Organization of the Paper. Section 2 summarizes the background for this paper. A proposal for a pool mining approach based on a novel pool mining architecture and the corresponding communication procedure between a miner and the pool manager is given in Section 3. An analysis of the proposed pool mining is given in Section 4. Section 5 discusses implementation and experimental evaluation issues. Conclusions are given in Section 6. Finally, Appendix A and Appendix B contain certain technical issues.
2. Background
2.1. Pool Mining
Pool mining is the dominant approach for the participation of a miner in a blockchain system, particularly in public blockchain systems that involve proof-of-work-based consensus protocols. Pool mining provides a miner with a working framework that preserves the return of mining investment because a miner will be rewarded for work efforts even if they do not yield a mining solution. Different issues regarding pool mining are reported in a number of papers beginning with [8] and including recent studies [6,9,10,11,12]. Taking into account difficulty in finding a valid solution of a cryptographic puzzle, the operator of the pool will reward participating miners based on work efforts at solving the subpuzzles distributed to the miners. The difficulty of a subpuzzle is much smaller than the challenging puzzle, and the miners can find the solutions of the sub-puzzles with reasonable effort. The operator of the pool will let its miners submit as many solutions of the subpuzzles as they can and distribute the rewards among its miners according to their submitted solutions. A solution of the subpuzzle has the probability of being the solution of the blockchain puzzle. If the solution found by the miners also satisfies the difficulty of the current blockchain puzzle, it is the complete solution; otherwise, it is a partial solution. Note that only if the pool can find a complete solution can it receive the reward. If the partial solution is not a complete solution, the pool does not receive any reward, but the miners receive compensation for their work. A problem is that a pool of miners, in public blockchains, could contain not only honest but also dishonest miners, which submit to the pool only partial solutions that are incomplete, and they still receive rewards for the pool mining participation. A number of attacks could also appear, including so-called block-withholding and self-mining attacks, which are summarized below.
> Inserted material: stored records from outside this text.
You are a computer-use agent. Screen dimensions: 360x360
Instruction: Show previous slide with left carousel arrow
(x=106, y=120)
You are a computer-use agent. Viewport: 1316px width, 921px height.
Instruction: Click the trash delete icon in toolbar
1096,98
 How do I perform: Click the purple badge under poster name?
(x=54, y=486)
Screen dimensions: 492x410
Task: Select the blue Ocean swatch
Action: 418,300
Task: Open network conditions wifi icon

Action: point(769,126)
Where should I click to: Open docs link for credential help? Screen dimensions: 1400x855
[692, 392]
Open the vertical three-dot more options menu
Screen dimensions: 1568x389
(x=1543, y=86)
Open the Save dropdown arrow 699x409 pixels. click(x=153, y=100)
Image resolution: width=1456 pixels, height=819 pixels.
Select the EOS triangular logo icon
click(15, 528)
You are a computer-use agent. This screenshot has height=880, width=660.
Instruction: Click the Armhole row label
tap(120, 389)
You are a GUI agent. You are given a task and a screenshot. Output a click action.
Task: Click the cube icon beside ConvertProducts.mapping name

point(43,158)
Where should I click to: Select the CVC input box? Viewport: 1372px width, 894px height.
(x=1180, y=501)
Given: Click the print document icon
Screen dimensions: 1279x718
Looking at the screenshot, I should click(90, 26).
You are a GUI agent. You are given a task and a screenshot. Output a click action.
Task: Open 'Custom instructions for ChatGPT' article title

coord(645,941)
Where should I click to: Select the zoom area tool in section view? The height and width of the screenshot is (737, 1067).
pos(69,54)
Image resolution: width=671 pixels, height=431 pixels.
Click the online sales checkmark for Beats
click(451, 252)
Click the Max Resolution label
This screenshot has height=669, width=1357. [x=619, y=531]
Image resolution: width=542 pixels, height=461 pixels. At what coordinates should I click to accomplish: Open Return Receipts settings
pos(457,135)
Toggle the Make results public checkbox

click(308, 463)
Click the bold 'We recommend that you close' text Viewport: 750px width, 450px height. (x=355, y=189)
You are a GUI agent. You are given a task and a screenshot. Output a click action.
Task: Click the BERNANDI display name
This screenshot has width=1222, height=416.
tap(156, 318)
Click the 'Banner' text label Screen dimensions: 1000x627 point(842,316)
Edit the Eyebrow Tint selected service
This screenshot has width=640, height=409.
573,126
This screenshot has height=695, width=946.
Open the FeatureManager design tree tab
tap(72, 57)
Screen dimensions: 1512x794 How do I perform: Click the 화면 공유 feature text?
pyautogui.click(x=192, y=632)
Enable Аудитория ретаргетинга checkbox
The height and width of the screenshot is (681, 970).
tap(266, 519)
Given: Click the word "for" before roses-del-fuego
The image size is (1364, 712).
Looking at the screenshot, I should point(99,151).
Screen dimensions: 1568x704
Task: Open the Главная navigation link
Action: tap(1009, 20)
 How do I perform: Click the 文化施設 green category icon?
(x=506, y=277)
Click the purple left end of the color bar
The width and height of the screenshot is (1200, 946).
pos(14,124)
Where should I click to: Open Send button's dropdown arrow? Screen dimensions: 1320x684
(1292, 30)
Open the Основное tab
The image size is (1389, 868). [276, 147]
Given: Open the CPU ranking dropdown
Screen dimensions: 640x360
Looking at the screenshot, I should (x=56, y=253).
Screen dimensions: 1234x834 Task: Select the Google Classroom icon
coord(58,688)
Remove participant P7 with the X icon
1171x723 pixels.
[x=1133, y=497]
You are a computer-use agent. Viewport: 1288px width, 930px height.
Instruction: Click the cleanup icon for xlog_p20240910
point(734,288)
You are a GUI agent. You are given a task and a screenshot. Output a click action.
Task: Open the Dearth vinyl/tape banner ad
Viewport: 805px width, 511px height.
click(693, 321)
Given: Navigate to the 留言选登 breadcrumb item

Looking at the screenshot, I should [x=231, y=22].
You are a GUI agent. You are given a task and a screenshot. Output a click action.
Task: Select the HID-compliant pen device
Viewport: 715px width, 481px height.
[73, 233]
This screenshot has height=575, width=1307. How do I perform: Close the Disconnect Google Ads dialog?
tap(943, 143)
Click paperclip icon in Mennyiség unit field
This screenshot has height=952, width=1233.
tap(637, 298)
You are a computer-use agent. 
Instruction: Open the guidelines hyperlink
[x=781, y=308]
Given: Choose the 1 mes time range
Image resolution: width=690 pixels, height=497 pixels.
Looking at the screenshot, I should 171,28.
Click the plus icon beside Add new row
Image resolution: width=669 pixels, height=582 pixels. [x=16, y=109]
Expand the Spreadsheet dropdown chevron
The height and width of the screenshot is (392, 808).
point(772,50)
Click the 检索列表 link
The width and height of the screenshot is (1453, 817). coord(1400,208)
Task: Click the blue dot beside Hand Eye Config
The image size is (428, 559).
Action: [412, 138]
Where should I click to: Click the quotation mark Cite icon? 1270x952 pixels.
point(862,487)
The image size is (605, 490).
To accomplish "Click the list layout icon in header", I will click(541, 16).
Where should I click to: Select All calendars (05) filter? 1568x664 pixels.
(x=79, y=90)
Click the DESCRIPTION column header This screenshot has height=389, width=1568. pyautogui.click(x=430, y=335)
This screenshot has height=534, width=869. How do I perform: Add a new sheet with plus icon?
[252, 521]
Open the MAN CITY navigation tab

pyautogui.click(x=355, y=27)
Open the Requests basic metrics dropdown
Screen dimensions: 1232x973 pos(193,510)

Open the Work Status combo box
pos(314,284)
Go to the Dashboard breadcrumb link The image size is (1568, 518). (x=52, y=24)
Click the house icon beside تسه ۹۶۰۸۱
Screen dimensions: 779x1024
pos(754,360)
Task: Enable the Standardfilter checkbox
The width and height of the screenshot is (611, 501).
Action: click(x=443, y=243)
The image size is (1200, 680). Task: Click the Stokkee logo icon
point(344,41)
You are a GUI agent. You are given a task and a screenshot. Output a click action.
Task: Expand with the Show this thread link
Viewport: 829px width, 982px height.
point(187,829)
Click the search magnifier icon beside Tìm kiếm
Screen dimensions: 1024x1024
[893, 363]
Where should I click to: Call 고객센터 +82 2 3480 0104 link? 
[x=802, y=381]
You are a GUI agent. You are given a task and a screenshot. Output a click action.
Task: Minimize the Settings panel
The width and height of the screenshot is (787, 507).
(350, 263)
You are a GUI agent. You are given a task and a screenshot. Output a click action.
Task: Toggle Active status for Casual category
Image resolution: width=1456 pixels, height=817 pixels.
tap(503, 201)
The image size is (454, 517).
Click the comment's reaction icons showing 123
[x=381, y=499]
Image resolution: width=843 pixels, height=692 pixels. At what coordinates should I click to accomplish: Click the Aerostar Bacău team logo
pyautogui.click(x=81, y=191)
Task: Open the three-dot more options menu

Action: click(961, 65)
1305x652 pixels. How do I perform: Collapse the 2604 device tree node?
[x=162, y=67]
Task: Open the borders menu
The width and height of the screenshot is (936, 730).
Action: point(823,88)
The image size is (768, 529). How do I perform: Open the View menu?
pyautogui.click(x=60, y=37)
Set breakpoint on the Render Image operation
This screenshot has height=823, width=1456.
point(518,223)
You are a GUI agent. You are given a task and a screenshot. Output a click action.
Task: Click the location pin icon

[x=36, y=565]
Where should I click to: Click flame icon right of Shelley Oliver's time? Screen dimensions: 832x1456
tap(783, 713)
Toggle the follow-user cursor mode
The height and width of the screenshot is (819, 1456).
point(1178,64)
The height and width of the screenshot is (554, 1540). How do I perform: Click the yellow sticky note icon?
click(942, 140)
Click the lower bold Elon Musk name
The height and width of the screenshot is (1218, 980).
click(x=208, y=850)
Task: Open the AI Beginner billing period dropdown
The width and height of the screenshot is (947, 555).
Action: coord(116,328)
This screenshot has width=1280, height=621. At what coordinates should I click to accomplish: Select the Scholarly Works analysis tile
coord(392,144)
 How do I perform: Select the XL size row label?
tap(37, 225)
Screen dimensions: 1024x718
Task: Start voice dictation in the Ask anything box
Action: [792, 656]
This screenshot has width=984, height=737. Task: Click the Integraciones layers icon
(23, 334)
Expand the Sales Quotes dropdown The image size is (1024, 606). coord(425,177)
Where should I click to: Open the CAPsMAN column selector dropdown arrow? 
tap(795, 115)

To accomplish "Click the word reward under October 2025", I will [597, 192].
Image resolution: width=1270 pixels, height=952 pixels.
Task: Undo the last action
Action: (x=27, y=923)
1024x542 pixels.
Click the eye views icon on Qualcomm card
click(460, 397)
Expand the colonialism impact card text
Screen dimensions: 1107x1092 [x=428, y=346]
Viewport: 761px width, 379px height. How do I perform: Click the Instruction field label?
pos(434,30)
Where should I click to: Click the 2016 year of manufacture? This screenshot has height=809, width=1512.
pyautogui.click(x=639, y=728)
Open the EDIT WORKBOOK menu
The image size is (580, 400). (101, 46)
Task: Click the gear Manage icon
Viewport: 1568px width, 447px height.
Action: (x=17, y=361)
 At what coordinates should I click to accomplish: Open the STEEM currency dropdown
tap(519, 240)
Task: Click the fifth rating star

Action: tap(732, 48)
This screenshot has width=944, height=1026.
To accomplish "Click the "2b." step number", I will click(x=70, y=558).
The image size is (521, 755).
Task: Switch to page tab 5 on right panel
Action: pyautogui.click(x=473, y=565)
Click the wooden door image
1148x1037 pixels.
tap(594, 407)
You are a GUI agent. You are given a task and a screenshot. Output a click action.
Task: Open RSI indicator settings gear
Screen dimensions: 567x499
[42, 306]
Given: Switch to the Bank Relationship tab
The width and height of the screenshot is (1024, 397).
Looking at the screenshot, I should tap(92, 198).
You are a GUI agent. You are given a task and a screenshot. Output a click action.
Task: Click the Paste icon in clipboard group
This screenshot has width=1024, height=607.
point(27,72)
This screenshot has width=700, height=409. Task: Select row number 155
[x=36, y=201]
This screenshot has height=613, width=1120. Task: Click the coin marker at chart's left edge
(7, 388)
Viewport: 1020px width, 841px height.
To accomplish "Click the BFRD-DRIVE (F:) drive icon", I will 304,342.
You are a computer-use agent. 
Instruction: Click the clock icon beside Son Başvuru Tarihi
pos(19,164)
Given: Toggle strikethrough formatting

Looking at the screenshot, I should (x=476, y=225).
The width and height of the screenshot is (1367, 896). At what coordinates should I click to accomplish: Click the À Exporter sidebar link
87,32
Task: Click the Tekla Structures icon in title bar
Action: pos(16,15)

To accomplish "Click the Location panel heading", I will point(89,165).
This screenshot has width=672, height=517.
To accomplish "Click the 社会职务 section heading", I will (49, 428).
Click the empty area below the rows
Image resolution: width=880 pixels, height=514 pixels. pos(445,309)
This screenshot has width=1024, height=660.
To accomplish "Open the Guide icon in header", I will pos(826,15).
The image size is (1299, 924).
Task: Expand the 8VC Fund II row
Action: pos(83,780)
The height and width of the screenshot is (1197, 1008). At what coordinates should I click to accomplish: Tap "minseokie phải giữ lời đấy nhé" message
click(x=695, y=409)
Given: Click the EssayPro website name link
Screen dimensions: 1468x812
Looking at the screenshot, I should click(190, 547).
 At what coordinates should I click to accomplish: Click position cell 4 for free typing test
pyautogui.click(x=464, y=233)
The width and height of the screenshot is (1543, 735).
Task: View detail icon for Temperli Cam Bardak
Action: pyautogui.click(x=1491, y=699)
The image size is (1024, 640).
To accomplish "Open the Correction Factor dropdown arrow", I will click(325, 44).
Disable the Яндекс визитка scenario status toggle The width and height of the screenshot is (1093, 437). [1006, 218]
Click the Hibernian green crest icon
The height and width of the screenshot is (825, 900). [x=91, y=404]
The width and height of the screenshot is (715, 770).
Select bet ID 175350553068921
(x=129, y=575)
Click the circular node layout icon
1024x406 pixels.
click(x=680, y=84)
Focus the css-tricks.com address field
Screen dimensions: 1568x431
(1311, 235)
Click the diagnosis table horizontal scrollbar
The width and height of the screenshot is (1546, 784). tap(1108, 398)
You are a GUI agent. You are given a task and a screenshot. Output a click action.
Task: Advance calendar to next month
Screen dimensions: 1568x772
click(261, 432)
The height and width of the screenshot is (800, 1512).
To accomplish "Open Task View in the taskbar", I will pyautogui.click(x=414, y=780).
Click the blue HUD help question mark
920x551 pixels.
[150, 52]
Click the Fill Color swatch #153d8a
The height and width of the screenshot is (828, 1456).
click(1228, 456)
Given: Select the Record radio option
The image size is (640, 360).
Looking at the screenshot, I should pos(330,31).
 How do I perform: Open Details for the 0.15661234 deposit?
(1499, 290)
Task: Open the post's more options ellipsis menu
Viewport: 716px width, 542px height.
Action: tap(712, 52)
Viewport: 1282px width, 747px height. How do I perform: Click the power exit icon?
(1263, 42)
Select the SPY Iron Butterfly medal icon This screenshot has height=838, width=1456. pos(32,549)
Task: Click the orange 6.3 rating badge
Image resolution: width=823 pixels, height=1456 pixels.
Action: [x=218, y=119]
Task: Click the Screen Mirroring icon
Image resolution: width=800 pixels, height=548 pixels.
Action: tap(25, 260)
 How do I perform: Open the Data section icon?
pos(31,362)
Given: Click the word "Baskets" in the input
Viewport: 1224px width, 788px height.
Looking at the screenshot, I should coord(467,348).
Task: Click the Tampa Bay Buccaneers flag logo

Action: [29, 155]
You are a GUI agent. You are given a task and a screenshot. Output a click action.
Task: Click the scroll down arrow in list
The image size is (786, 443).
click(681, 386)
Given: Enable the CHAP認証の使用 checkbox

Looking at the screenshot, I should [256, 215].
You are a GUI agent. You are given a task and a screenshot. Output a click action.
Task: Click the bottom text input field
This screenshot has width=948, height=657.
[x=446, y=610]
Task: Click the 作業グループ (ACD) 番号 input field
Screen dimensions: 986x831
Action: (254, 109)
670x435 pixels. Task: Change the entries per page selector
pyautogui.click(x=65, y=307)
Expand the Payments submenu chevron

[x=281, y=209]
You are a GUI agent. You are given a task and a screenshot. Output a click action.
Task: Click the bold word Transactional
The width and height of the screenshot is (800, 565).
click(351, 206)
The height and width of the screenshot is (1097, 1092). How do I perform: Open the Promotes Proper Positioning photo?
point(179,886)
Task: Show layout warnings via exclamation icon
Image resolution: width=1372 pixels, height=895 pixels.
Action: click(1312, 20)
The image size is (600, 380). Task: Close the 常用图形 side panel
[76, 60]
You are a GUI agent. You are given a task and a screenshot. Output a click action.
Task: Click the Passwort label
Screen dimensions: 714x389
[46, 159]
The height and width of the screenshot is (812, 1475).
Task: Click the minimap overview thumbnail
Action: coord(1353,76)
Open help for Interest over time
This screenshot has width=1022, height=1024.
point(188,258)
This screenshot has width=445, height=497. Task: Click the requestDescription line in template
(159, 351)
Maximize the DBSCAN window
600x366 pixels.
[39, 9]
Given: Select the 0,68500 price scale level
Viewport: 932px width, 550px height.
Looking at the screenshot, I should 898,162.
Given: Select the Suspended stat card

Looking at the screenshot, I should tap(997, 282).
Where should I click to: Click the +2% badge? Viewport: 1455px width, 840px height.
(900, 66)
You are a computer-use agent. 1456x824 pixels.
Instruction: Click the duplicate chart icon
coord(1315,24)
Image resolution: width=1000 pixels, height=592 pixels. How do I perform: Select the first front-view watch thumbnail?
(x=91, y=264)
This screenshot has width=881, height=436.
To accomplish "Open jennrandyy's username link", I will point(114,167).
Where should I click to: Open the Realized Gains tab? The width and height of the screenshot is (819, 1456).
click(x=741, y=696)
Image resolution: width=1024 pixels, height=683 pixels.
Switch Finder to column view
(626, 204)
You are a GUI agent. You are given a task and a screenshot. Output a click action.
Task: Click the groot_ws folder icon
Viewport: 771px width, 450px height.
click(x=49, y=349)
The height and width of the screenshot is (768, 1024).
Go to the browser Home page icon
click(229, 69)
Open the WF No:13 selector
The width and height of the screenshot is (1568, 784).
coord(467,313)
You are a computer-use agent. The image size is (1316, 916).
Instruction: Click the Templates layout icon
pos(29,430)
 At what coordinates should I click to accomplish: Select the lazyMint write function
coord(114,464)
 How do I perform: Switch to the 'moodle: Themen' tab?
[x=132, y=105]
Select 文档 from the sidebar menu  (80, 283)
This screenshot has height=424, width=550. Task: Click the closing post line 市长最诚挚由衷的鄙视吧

2.2. Block-Withholding Attack
In a block-withholding attack, dishonest miners will only submit partial solutions to the pool but the complete solutions will be hidden. Block-withholding attacks are disadvantageous for both pools and their miners because they can greatly reduce the winning probability of the pools in the mining games, so the expected rewards for the pools and their miners can be substantially reduced. This attack is possible since each miner can know whether the obtained partial solution is a complete solution or not. Illustrative results regarding the block-withholding attack have been reported in [13,14,15,16].
2.3. Selfish Mining
Selfish mining is a variant of block-withholding attacks, and there are the following two main types of malicious approaches: (i) Block-withholding delay, in which newly mined blocks are released with intentional delay to increase the attacker’s revenue; and (ii) Block-withholding attack, where the withheld blocks are never released to degrade the mining utility of the victim pool and miners.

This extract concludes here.